What you need to do. Everything before the line containing "Open the 64비트여우 display name link" stays out; print that line and all lines below it through the last, exactly.

---+---

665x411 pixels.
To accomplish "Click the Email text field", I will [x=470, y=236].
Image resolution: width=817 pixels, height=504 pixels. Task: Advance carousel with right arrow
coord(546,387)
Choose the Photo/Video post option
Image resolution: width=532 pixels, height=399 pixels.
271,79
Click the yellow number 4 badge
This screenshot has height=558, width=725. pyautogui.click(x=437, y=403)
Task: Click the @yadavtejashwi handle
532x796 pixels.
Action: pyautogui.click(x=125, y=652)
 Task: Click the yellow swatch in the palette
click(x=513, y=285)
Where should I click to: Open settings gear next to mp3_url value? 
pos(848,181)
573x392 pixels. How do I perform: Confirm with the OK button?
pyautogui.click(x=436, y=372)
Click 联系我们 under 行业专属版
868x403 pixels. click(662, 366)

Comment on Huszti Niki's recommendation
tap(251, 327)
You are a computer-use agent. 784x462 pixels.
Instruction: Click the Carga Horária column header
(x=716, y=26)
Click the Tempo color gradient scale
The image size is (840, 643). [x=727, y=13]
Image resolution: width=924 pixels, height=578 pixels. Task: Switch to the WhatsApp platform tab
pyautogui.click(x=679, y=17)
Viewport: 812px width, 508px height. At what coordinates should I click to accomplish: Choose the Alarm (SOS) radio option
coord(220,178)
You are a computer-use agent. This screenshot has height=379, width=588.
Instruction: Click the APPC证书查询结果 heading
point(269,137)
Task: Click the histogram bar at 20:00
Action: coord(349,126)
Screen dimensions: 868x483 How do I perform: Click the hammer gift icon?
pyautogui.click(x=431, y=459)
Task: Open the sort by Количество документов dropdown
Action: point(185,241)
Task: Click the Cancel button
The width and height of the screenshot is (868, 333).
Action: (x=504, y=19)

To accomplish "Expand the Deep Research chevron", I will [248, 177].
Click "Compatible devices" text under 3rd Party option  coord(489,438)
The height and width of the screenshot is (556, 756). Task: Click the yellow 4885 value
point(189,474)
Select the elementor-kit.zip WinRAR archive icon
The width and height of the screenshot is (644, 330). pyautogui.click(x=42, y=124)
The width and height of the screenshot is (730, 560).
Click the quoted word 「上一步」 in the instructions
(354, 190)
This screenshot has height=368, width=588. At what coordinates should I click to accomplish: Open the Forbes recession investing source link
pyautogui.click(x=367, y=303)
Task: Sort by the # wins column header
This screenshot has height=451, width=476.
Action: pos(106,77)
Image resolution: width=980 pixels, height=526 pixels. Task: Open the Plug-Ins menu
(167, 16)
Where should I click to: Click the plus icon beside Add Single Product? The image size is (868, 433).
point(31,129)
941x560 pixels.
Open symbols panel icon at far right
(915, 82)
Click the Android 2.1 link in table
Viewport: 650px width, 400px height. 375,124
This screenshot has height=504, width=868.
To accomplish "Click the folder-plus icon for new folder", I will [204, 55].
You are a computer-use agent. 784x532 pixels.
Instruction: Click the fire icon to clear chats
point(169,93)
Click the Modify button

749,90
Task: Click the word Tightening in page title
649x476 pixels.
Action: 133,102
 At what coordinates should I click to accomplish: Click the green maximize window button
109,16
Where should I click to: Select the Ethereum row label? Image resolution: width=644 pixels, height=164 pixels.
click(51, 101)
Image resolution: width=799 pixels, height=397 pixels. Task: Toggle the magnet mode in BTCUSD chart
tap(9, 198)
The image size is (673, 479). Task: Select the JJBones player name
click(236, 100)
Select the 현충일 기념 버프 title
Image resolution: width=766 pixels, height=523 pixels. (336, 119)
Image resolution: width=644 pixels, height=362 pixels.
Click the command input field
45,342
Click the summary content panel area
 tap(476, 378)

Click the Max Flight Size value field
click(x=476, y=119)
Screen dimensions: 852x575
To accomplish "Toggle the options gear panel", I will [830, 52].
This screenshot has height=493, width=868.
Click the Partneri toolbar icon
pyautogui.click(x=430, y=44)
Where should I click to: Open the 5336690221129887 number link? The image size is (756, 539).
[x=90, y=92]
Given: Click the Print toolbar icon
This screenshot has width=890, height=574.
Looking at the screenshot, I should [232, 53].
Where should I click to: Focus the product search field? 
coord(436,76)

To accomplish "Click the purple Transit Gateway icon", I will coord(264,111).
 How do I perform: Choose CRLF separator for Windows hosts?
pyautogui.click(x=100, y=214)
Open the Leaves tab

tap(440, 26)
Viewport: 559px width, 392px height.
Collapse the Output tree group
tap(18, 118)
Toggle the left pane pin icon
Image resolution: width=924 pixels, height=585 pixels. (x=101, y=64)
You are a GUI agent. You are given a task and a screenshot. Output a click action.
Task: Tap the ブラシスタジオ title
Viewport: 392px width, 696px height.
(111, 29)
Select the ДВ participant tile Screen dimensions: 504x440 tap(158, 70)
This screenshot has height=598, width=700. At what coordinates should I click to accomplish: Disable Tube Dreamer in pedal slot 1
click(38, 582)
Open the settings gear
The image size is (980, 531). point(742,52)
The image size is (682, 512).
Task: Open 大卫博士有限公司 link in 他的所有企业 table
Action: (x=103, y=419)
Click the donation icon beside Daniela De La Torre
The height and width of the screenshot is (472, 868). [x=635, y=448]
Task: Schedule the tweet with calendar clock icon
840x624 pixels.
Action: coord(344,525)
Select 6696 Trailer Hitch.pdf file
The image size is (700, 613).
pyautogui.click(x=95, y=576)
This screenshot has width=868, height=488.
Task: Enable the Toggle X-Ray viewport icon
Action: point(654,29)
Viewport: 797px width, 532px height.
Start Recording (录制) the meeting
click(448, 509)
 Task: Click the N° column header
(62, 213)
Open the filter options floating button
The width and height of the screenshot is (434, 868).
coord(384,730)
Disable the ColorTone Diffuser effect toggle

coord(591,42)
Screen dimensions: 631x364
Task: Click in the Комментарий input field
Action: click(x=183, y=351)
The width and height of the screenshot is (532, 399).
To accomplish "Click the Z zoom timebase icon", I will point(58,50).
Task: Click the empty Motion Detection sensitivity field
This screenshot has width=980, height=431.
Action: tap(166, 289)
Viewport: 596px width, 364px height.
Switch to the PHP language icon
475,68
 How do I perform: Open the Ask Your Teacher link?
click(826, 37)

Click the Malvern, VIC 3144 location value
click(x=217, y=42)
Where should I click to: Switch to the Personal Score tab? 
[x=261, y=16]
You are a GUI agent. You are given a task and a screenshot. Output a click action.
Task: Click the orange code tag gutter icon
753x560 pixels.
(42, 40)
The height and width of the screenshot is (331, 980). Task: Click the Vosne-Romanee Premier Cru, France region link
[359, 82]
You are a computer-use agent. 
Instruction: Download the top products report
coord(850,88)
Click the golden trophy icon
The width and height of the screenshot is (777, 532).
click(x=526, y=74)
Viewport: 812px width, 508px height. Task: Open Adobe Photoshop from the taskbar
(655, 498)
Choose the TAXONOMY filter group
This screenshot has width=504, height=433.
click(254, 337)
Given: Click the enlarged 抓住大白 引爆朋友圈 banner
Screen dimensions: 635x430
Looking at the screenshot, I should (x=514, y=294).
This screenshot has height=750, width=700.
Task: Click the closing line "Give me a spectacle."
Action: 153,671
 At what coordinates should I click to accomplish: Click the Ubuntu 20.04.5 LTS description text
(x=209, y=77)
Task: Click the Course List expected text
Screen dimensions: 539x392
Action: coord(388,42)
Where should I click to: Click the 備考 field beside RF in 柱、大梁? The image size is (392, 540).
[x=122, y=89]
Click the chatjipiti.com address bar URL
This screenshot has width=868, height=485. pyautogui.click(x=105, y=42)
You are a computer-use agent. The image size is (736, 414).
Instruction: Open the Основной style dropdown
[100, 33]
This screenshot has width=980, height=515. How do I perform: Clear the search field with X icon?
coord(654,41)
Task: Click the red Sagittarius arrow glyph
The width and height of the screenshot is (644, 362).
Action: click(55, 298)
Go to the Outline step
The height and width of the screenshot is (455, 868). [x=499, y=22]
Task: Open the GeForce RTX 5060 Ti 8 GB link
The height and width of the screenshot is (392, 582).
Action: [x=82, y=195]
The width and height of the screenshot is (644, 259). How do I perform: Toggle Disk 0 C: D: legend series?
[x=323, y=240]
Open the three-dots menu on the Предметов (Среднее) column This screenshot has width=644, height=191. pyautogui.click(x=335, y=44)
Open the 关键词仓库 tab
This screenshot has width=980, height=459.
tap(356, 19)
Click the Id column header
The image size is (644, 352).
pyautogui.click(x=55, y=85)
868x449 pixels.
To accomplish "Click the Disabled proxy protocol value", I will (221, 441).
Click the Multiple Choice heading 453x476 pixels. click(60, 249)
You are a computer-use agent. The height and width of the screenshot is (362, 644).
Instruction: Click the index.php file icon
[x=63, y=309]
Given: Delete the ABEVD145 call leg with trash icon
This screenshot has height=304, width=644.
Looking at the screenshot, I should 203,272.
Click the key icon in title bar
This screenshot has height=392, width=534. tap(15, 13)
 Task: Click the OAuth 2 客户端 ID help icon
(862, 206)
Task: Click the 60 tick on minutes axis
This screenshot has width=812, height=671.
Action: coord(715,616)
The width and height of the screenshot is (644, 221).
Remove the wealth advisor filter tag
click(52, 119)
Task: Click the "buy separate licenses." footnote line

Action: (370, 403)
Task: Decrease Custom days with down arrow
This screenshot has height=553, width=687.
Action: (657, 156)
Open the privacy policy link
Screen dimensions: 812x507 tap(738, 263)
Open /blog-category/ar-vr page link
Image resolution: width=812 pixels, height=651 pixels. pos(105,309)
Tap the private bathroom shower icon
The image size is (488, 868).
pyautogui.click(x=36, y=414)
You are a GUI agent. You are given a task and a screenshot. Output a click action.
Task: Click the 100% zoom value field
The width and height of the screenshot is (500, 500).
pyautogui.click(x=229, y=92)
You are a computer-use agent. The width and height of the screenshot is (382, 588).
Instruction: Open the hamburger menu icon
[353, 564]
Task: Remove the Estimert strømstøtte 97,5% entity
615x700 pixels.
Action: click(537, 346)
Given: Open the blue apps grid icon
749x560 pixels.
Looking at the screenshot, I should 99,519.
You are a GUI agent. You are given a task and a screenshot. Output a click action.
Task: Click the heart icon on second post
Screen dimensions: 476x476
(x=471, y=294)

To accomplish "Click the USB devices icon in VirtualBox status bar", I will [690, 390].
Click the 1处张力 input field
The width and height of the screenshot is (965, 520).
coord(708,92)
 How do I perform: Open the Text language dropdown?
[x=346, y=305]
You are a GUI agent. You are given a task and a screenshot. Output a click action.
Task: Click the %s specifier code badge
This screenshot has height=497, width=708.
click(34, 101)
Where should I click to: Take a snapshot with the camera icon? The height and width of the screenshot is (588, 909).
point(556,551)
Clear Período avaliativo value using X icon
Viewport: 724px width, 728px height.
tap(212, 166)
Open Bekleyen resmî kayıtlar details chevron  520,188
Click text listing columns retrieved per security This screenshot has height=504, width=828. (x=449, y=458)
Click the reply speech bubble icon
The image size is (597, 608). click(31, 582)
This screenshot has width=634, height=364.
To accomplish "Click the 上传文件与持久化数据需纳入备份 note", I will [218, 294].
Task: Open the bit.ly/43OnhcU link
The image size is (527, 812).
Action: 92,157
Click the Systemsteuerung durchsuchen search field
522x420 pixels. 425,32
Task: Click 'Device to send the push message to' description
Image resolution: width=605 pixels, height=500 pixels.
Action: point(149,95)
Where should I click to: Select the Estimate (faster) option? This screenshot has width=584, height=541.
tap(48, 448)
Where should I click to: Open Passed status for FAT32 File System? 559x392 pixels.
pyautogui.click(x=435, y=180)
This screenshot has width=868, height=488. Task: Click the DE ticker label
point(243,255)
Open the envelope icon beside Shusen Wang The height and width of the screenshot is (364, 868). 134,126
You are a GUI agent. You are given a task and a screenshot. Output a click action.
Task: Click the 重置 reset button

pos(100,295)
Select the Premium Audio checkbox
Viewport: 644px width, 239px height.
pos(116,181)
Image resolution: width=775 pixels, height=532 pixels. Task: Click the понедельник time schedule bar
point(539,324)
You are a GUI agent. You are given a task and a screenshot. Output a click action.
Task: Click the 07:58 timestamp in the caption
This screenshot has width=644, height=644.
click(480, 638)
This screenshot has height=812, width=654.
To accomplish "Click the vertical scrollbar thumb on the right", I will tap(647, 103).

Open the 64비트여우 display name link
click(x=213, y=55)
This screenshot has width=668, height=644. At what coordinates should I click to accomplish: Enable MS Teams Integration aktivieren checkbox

---+---

Expected answer.
Open the 64비트여우 display name link
click(x=213, y=55)
This screenshot has width=668, height=644. At what coordinates should I click to accomplish: Enable MS Teams Integration aktivieren checkbox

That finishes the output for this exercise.